Suppose that $$ f(x, y, z) = g\biggl( \sqrt{x^2 + y^2 + z^2}\biggr) $$, where $$ g $$ is a function of one variable such that $$ g(2) = -5 $$. Evaluate $$ \iint_S f(x, y, z) \, dS $$, where $$ S $$ is the sphere $$ x^2 + y^2 + z^2 = 4 $$.

Answer

**step1** Understanding the function on the surface

The function to be integrated is given as $$ f(x, y, z) = g\biggl( \sqrt{x^2 + y^2 + z^2}\biggr) $$.
The surface of integration `S` is a sphere defined by the equation $$ x^2 + y^2 + z^2 = 4 $$.
For any point $$(x, y, z)$$ on this sphere, the value of $$ x^2 + y^2 + z^2 $$ is $$ 4 $$.
Therefore, the term $$ \sqrt{x^2 + y^2 + z^2} $$ for any point on the sphere `S` is $$ \sqrt{4} = 2 $$.

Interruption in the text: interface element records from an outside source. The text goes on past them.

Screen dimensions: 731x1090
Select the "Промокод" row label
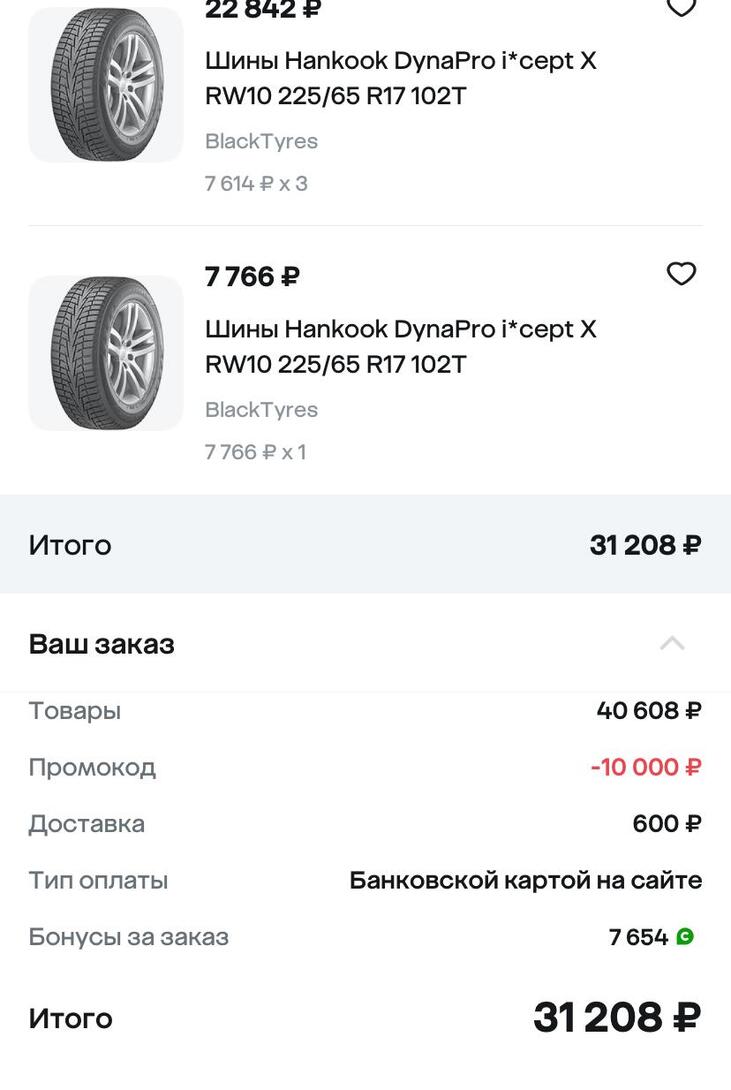[x=92, y=767]
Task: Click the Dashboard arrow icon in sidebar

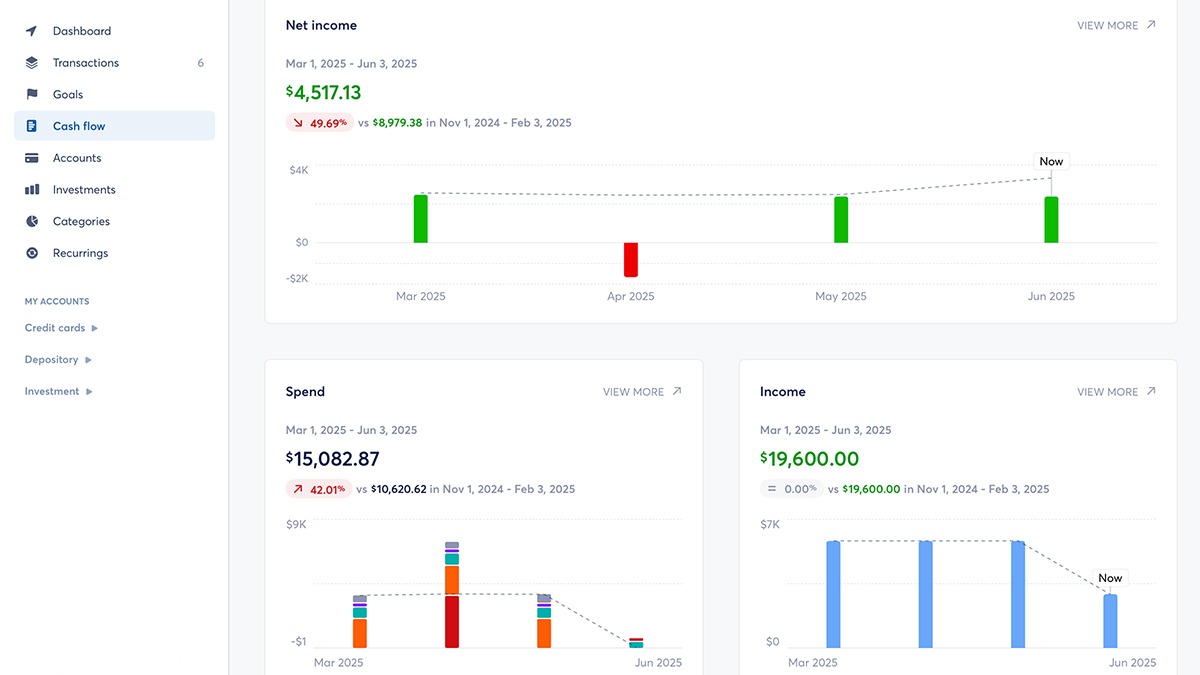Action: (x=32, y=31)
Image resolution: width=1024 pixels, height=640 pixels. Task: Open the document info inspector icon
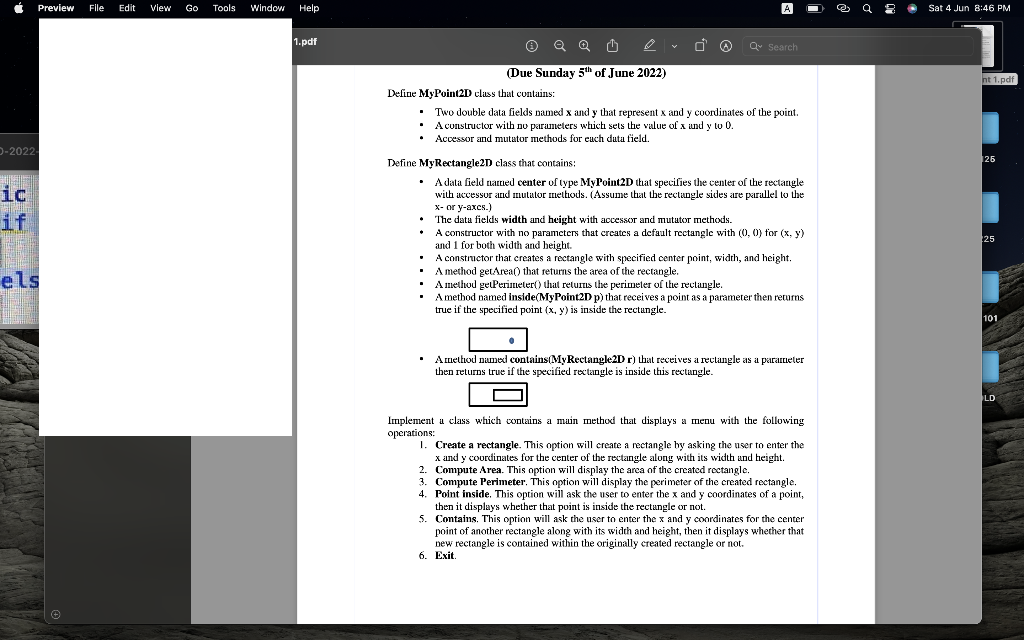[531, 45]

**step2** Determining the value of the integrand on the surface

Since $$ \sqrt{x^2 + y^2 + z^2} = 2 $$ for all points on the sphere `S`, the function $$ f(x, y, z) $$ simplifies to $$ f(x, y, z) = g(2) $$ when evaluated on the surface `S`.
We are given that $$ g(2) = -5 $$.
Thus, for every point on the surface `S`, the value of $$ f(x, y, z) $$ is a constant $$ -5 $$.

**step3** Simplifying the surface integral

The integral to be evaluated is $$ \iint_S f(x, y, z) \, dS $$.
Since we found that $$ f(x, y, z) = -5 $$ on the entire surface `S`, we can substitute this constant value into the integral:
$$ \iint_S (-5) \, dS $$
As -5 is a constant, it can be taken outside the integral:
$$ -5 \iint_S \, dS $$
The integral $$ \iint_S \, dS $$ represents the total surface area of the sphere `S`.

**step4** Calculating the surface area of the sphere

The equation of the sphere is $$ x^2 + y^2 + z^2 = 4 $$.
This indicates that the radius of the sphere, let's call it `R`, is $$ \sqrt{4} = 2 $$.
The formula for the surface area of a sphere with radius `R` is $$ A = 4 \pi R^2 $$.
Substituting the radius $$ R = 2 $$ into the formula, we get:
$$ A = 4 \pi (2)^2 $$
$$ A = 4 \pi (4) $$
$$ A = 16 \pi $$
So, the surface area of the sphere `S` is $$ 16 \pi $$.

**step5** Evaluating the final integral

Now we combine the simplified integral from Question1.step3 with the calculated surface area from Question1.step4:
$$ \iint_S f(x, y, z) \, dS = -5 \times (\text{Surface Area of S}) $$
$$ \iint_S f(x, y, z) \, dS = -5 \times 16 \pi $$
$$ \iint_S f(x, y, z) \, dS = -80 \pi $$
The final value of the integral is $$ -80 \pi $$.